Excerpted records:
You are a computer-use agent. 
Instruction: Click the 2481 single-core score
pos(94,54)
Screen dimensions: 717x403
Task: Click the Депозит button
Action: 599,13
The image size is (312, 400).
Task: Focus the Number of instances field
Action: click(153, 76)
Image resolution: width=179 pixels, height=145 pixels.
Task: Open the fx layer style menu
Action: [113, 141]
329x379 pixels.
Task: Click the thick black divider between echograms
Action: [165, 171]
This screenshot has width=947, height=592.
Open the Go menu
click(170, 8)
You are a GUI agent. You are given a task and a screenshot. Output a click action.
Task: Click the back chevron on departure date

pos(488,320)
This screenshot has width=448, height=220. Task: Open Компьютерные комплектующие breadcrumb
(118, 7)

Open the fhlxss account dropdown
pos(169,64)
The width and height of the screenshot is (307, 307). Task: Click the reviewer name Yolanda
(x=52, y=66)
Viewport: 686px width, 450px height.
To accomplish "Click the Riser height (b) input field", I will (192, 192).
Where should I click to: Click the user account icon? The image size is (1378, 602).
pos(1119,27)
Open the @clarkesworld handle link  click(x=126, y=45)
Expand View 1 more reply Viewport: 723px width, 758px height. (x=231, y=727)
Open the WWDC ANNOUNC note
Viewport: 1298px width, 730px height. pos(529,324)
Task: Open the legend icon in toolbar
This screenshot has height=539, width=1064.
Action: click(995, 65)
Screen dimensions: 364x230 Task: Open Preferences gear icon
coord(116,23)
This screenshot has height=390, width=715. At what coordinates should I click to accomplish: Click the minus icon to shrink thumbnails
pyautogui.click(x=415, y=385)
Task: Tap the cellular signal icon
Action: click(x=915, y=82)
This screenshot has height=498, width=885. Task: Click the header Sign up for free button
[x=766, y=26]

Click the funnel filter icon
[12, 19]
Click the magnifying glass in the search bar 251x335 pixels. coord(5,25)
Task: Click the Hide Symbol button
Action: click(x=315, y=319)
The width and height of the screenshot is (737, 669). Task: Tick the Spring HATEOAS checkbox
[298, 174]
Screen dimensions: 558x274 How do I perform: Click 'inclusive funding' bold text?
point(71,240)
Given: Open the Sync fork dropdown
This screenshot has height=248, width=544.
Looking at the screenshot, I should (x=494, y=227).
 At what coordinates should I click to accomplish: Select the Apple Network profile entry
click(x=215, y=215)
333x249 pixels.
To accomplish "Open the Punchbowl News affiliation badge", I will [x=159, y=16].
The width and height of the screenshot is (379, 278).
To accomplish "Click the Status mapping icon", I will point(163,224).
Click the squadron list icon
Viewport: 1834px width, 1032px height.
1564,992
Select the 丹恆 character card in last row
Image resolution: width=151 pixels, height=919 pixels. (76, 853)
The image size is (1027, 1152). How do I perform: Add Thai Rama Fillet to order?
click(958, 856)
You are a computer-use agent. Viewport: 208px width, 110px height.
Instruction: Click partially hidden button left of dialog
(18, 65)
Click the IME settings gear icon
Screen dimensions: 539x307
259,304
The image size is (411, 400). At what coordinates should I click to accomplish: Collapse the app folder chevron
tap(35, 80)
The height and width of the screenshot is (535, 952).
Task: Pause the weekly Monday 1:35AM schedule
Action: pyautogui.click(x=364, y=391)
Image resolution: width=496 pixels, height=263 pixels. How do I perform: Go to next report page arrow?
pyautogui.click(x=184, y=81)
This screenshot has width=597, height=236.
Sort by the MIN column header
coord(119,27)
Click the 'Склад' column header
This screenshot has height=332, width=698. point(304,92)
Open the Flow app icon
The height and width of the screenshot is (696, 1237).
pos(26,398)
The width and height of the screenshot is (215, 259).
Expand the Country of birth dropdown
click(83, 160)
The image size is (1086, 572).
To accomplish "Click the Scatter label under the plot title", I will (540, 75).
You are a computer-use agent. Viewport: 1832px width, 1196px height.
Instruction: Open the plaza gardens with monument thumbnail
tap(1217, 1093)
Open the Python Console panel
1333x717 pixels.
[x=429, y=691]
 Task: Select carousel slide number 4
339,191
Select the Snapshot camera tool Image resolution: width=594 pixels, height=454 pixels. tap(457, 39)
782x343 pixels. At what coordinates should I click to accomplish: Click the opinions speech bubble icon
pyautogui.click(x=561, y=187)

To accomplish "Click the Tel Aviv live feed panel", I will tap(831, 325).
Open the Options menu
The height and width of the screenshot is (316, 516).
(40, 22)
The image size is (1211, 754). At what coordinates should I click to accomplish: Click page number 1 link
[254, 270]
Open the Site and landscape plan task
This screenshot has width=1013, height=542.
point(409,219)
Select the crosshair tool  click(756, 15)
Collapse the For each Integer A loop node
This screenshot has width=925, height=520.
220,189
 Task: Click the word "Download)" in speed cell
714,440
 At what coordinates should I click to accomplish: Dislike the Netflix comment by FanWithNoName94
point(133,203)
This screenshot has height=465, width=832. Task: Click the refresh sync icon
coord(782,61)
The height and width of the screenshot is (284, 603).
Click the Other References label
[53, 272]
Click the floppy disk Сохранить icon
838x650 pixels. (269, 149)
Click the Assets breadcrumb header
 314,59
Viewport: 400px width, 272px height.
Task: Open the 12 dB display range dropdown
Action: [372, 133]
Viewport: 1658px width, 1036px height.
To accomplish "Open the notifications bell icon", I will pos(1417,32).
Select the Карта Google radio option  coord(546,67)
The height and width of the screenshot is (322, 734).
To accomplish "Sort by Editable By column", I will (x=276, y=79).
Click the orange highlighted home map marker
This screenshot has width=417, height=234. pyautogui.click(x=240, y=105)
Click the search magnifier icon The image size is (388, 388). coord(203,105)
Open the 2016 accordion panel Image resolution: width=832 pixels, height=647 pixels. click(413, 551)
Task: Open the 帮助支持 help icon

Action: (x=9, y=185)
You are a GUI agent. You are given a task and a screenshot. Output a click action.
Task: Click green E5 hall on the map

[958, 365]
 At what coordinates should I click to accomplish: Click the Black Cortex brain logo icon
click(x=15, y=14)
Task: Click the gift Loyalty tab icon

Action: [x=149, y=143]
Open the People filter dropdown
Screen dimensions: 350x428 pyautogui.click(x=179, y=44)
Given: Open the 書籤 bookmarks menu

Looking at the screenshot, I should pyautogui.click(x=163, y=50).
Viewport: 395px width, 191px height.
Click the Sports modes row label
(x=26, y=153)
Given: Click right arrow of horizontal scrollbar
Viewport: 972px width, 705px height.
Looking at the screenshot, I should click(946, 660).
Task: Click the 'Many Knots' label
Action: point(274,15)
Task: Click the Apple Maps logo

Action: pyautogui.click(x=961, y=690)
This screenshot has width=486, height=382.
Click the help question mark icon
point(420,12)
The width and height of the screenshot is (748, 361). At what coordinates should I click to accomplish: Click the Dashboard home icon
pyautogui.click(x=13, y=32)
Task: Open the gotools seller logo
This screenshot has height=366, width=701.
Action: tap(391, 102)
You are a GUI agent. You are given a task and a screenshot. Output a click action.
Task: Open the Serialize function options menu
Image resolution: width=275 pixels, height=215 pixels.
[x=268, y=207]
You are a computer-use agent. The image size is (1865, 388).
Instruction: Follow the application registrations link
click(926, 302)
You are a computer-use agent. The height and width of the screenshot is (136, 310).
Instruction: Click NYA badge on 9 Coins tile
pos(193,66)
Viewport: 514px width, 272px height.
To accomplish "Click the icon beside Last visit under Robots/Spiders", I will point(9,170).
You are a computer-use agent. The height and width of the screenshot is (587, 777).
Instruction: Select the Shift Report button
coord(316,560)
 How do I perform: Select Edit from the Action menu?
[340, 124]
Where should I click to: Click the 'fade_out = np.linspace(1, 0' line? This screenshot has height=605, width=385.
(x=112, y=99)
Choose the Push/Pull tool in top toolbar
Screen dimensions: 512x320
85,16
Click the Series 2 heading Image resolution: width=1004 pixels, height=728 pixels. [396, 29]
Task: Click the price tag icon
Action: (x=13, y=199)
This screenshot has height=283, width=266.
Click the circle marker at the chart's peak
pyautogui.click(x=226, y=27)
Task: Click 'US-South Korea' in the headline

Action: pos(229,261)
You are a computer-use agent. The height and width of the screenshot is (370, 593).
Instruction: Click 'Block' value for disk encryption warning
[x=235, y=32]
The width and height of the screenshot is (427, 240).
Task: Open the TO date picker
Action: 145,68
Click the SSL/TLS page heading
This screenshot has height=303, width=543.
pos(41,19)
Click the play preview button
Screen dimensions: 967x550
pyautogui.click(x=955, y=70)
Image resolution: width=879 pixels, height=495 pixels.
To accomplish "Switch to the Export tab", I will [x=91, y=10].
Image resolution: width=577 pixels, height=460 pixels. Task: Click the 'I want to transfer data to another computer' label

What is needed: Send back an exact copy of only the lines from the line with "Viewport: 972px width, 705px height." up to and including the line with "Task: Open the Serialize" in the data above.

Result of the exercise:
Viewport: 972px width, 705px height.
Looking at the screenshot, I should click(946, 660).
Task: Click the 'Many Knots' label
Action: point(274,15)
Task: Click the Apple Maps logo

Action: pyautogui.click(x=961, y=690)
This screenshot has width=486, height=382.
Click the help question mark icon
point(420,12)
The width and height of the screenshot is (748, 361). At what coordinates should I click to accomplish: Click the Dashboard home icon
pyautogui.click(x=13, y=32)
Task: Open the gotools seller logo
This screenshot has height=366, width=701.
Action: tap(391, 102)
You are a GUI agent. You are given a task and a screenshot. Output a click action.
Task: Open the Serialize function options menu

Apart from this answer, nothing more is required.